[Required tasks]
1. Can you write down the passage from the blog post about the movie Julie and Julia, from "Naturally, Julie is" up to and including "How can it be!!!!", word for word?
2. In the blog post about the movie Julie and Julia, what roles does the writer say Julie had been invoking Julia as?

[Page excerpt]
I love practically everything about the movie Julie and Julia, but there is one rather annoying loose end. It pops up in the scene where Julie gets a call from a reporter who is covering Julia Child’s birthday party. He tells Julie that Julia doesn’t think much of her blog or her cooking. Then he asks her for a comment.

Naturally, Julie is devastated. She’s been invoking Julia as muse and spiritual director and guardian angel and moral compass combined (and to top it all off, her initials happen to be J.C.  Hmmm..). And it turns out, at least by one account, that Julia doesn’t appreciate this effusive admiration and affection? How can it be!!!!

In the movie, the scene is short and the key tension unresolved. The conversation moves sideways. Julie whines to her long-suffering hubby, “She saved me!” to which he replies earnestly, “You saved yourself.” I found this exchange problematic: IMO, Julie was “saved” because she stepped up to a challenge that was big enough to draw her out of herself and into something greater.

But I left that scene with another nagging concern: what did Julia actually say about Julie and her blog?

Or (and here I am forced to admit that I, too, had become rather besotted with the divine Julia Child): Could Julia really have done such a thing?

So I was delighted to stumble across Russ Parsons’ account. “I was there,” he tells us. Parsons tells us that he was the first journalist to write about the Julie/Julia blog, at about the half-way point in the project.  He was friends with Julia Child, and so when he discovered Julie’s blog, he printed it up and gave her a copy. Here’s how he tells it:

She hadn't heard about it, but promised to have a look and get back to me. I didn't hear from her for several days, so eventually I called her up. "So Julia," I asked, "what do you think?"

There was a silence as she gathered her thoughts. Then in that familiar reedy voice she nailed the answer: "Well," she said, "she just doesn't seem very serious, does she?

"I worked very hard on that book. I tested and retested those recipes for eight years so that everybody could cook them. And many, many people have. I don't understand how she could have problems with them. She just must not be much of a cook."

She asked me not to quote her, and after thinking it over, I didn't, choosing a valued friendship over a couple of juicy paragraphs in a story. I'm still not sure it was the right call, but there you have it.

 

Yes, there you have it. One less little thing to keep me awake at night, wondering.

Items from a dataset
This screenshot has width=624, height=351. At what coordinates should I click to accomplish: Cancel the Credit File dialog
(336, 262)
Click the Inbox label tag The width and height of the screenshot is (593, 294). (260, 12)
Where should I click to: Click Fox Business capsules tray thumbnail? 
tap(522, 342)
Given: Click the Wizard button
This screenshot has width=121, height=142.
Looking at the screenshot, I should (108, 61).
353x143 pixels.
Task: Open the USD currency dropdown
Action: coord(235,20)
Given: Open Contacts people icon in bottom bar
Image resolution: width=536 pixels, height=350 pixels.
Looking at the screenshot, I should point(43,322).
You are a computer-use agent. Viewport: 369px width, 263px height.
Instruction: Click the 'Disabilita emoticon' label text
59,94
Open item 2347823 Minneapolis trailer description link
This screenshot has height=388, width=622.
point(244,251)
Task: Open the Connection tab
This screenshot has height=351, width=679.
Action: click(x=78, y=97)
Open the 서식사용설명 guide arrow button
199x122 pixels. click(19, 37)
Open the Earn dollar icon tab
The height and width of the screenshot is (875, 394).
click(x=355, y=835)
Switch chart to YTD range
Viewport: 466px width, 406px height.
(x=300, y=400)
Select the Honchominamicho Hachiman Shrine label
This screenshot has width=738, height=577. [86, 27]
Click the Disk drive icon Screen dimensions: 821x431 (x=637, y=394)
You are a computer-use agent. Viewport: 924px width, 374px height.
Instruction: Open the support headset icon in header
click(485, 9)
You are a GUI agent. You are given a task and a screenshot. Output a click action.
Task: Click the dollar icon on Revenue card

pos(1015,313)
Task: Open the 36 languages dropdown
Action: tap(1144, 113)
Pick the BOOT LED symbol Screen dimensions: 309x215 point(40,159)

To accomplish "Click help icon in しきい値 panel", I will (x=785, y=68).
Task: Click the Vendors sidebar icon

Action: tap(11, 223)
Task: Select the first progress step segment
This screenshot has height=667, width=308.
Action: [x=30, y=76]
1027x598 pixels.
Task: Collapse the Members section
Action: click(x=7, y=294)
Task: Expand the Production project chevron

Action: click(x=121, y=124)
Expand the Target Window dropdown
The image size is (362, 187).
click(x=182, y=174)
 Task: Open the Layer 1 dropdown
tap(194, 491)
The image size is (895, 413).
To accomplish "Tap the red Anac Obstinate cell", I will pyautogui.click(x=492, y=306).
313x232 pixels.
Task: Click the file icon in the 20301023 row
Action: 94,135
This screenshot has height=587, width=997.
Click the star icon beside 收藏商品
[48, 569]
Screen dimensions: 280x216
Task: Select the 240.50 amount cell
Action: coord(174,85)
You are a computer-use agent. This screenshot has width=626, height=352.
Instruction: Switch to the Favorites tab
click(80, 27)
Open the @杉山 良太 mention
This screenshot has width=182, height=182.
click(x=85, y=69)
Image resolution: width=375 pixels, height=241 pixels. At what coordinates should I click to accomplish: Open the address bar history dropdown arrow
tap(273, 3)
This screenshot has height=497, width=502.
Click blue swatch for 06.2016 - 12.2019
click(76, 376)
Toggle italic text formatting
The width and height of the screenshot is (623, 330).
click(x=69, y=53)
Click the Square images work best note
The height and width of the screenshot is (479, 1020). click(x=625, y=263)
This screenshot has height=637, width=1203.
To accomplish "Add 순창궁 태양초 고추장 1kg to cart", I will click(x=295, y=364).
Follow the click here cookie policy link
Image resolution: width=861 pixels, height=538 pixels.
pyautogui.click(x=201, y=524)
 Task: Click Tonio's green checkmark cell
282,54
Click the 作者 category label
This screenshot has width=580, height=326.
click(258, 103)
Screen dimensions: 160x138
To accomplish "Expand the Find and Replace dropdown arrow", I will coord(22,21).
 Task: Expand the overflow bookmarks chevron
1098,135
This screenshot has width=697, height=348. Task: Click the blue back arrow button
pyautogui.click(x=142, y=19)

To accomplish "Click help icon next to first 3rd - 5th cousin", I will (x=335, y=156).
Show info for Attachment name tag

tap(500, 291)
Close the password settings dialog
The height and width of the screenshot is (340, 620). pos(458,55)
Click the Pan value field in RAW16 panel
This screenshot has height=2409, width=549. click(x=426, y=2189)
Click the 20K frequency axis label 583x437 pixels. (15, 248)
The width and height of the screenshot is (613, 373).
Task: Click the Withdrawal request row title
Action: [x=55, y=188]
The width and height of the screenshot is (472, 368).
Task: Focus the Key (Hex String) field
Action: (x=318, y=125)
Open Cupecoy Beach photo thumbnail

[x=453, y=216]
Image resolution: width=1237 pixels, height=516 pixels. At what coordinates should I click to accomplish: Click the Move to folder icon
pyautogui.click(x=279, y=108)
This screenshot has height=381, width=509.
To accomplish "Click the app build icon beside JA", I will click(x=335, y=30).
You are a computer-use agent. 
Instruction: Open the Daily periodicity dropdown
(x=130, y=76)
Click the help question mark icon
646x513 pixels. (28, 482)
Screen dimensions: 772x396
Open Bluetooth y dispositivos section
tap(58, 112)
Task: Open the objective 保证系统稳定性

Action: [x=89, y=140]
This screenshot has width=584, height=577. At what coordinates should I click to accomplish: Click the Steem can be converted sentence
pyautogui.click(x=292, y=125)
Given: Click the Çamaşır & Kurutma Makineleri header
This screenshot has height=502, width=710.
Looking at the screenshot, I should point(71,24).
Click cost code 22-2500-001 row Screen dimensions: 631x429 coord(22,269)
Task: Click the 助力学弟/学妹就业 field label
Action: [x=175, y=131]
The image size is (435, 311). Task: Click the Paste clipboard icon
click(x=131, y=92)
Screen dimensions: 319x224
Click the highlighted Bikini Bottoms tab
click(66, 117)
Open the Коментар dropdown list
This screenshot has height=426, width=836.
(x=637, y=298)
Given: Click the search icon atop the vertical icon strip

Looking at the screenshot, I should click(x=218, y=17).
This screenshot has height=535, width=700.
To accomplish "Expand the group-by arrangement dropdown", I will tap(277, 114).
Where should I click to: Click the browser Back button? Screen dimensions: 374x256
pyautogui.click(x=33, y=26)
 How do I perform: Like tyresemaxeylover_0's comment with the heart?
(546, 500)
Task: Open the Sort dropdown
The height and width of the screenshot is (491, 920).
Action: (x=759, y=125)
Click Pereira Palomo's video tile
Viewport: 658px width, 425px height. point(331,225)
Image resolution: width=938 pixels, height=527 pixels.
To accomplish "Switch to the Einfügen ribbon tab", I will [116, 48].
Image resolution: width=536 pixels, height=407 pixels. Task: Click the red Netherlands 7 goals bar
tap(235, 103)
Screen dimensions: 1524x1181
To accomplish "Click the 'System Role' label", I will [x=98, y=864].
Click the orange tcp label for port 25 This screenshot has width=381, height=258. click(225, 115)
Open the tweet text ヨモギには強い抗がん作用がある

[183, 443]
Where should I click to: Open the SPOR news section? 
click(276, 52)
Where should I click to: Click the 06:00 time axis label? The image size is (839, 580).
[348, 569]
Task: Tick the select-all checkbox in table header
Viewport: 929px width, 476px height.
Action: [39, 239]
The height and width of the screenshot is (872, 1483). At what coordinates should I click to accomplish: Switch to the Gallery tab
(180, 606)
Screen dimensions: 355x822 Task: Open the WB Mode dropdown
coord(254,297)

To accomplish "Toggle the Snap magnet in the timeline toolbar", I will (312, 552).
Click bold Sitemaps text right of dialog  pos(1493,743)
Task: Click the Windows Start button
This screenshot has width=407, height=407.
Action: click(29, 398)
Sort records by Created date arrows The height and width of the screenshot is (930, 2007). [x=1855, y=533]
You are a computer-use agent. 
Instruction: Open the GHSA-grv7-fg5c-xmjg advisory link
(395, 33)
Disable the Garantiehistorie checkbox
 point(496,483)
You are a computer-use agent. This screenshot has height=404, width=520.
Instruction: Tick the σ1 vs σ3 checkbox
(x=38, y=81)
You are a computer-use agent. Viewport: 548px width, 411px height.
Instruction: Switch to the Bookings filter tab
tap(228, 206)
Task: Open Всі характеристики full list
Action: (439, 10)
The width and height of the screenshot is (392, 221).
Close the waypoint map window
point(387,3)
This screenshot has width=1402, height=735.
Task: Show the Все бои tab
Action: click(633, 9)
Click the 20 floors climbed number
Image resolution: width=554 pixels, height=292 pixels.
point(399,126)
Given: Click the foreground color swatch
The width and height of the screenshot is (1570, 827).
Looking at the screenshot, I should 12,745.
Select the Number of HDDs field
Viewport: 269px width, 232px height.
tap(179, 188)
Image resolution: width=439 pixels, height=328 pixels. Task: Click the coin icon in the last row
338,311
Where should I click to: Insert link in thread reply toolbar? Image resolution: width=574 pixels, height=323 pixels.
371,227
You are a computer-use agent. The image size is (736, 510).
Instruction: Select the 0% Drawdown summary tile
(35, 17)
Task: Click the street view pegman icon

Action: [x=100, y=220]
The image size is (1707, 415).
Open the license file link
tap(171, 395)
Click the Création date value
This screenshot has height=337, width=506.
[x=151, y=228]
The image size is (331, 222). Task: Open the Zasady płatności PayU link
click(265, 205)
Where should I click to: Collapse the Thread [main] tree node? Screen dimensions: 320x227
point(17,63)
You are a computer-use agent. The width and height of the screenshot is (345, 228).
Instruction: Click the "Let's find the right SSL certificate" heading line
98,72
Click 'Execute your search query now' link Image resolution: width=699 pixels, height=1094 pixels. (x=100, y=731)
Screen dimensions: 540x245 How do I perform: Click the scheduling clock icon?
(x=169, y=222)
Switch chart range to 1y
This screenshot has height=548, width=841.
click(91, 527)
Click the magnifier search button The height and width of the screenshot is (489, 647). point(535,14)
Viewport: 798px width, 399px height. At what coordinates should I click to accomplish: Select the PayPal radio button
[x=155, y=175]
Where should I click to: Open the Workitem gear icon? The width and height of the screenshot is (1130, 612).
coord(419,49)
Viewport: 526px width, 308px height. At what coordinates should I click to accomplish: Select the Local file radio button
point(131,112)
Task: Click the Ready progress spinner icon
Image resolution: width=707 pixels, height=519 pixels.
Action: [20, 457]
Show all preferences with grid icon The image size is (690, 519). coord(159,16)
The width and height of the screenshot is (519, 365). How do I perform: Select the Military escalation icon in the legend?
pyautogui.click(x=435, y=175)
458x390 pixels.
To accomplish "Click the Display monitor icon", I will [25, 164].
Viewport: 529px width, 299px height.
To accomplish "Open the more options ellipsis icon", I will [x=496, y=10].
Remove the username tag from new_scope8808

[Written responses]
1.
Naturally, Julie is devastated. She’s been invoking Julia as muse and spiritual director and guardian angel and moral compass combined (and to top it all off, her initials happen to be J.C.  Hmmm..). And it turns out, at least by one account, that Julia doesn’t appreciate this effusive admiration and affection? How can it be!!!!

2.
- muse
- spiritual director
- guardian angel
- moral compass